*** Opening Source records ***

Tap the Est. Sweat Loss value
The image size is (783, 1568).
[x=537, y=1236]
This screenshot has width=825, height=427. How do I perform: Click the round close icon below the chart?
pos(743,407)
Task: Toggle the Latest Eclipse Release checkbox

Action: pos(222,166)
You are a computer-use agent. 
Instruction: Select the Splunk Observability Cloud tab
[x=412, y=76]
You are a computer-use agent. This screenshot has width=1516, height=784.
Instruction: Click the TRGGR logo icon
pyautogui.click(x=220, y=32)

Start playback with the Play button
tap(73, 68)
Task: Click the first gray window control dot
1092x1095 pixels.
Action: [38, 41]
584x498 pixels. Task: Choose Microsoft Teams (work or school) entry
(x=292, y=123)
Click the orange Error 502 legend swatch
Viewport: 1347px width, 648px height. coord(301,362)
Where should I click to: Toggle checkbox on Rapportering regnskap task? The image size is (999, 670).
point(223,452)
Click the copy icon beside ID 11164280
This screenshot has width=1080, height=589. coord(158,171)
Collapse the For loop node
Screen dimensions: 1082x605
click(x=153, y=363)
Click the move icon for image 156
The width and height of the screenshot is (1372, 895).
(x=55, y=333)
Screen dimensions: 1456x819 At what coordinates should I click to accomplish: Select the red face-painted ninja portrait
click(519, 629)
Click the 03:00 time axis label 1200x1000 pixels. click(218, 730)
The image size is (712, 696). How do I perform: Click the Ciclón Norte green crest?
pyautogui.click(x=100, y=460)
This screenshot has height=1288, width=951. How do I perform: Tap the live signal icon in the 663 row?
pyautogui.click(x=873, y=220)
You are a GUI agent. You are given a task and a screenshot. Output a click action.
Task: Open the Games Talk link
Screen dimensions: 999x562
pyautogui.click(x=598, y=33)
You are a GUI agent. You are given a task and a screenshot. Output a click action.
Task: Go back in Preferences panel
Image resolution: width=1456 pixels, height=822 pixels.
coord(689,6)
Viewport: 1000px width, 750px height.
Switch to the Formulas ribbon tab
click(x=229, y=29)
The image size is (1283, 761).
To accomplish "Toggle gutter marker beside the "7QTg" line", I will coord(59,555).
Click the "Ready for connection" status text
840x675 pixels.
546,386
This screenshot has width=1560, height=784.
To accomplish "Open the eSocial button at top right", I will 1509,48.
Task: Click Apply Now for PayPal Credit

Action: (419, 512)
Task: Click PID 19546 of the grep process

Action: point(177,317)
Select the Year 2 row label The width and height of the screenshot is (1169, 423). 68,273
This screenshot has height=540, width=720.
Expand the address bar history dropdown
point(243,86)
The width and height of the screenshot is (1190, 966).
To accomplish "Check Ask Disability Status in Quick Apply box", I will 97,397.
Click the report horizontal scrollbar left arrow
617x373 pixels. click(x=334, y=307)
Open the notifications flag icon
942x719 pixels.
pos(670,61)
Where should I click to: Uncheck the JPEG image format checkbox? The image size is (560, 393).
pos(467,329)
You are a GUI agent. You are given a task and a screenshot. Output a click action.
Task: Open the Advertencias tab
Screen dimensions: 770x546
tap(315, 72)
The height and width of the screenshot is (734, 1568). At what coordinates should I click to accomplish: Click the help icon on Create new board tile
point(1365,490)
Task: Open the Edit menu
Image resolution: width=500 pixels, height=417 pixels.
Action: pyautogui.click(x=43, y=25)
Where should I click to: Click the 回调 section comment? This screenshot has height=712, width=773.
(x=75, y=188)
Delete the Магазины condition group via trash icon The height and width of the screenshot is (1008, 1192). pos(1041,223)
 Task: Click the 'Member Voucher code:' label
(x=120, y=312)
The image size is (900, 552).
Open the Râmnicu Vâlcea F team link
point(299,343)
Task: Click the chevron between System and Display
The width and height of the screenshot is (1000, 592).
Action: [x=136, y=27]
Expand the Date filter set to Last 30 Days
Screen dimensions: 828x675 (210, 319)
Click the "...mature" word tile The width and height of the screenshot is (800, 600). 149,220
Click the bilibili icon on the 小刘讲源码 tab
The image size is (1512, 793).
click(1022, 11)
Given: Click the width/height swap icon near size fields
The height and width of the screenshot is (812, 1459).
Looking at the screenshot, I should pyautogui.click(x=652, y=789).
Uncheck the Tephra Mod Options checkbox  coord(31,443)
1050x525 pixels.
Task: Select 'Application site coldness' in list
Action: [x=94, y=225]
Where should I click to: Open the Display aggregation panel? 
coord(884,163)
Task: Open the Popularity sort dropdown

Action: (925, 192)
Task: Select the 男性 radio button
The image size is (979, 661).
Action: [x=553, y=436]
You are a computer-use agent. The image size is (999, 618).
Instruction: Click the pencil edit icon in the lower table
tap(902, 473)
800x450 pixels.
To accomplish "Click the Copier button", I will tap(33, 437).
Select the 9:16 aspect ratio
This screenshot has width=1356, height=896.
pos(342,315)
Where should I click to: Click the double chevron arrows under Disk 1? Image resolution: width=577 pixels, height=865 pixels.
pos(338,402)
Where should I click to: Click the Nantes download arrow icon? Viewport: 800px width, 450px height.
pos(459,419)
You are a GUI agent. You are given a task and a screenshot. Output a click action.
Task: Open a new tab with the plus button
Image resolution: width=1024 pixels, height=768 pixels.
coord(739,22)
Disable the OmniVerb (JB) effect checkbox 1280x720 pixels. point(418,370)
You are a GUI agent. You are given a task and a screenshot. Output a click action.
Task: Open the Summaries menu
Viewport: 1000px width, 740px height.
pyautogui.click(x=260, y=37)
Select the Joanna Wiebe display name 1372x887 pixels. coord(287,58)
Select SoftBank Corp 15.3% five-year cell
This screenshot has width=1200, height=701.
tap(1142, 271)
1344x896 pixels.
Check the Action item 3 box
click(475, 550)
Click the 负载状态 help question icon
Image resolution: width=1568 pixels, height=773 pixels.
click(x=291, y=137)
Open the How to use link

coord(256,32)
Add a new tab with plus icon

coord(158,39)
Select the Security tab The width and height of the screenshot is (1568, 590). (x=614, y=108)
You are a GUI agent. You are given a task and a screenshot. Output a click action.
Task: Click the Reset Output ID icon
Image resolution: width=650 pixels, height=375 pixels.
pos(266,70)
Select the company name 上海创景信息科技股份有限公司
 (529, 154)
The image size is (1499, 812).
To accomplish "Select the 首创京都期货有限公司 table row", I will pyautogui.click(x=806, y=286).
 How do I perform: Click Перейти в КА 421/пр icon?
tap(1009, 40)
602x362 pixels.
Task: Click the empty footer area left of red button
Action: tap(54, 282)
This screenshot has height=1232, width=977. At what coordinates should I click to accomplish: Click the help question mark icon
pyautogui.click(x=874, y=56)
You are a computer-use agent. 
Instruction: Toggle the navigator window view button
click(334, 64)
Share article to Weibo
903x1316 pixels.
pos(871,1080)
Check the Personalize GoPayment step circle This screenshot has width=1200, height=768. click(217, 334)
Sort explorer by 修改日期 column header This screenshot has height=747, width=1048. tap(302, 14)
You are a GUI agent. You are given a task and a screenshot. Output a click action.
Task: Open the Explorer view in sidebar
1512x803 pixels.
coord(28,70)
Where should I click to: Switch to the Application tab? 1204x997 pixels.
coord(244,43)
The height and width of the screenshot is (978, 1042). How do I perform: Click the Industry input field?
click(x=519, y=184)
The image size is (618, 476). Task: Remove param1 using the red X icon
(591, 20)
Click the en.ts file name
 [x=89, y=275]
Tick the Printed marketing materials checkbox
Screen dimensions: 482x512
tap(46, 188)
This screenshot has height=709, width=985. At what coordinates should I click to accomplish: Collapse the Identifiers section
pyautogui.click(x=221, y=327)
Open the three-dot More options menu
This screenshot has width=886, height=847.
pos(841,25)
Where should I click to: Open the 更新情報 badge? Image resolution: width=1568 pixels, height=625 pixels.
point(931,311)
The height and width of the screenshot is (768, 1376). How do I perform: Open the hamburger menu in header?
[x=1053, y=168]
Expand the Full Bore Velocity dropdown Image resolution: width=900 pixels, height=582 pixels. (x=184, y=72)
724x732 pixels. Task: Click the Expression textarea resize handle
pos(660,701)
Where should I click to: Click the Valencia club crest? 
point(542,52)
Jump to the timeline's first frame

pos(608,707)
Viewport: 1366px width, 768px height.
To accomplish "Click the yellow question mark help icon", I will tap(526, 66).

*** Closing Source records ***

▶ Prompt:
Above this instruction are the records; retype exactly the lines from the one containing "Task: Click the Reset Output ID icon" up to and including the one containing "Open the three-dot More options menu".

▶ Task answer:
Task: Click the Reset Output ID icon
Image resolution: width=650 pixels, height=375 pixels.
pos(266,70)
Select the company name 上海创景信息科技股份有限公司
 (529, 154)
The image size is (1499, 812).
To accomplish "Select the 首创京都期货有限公司 table row", I will pyautogui.click(x=806, y=286).
 How do I perform: Click Перейти в КА 421/пр icon?
tap(1009, 40)
602x362 pixels.
Task: Click the empty footer area left of red button
Action: tap(54, 282)
This screenshot has height=1232, width=977. At what coordinates should I click to accomplish: Click the help question mark icon
pyautogui.click(x=874, y=56)
You are a computer-use agent. 
Instruction: Toggle the navigator window view button
click(334, 64)
Share article to Weibo
903x1316 pixels.
pos(871,1080)
Check the Personalize GoPayment step circle This screenshot has width=1200, height=768. click(217, 334)
Sort explorer by 修改日期 column header This screenshot has height=747, width=1048. tap(302, 14)
You are a GUI agent. You are given a task and a screenshot. Output a click action.
Task: Open the Explorer view in sidebar
1512x803 pixels.
coord(28,70)
Where should I click to: Switch to the Application tab? 1204x997 pixels.
coord(244,43)
The height and width of the screenshot is (978, 1042). How do I perform: Click the Industry input field?
click(x=519, y=184)
The image size is (618, 476). Task: Remove param1 using the red X icon
(591, 20)
Click the en.ts file name
 [x=89, y=275]
Tick the Printed marketing materials checkbox
Screen dimensions: 482x512
tap(46, 188)
This screenshot has height=709, width=985. At what coordinates should I click to accomplish: Collapse the Identifiers section
pyautogui.click(x=221, y=327)
Open the three-dot More options menu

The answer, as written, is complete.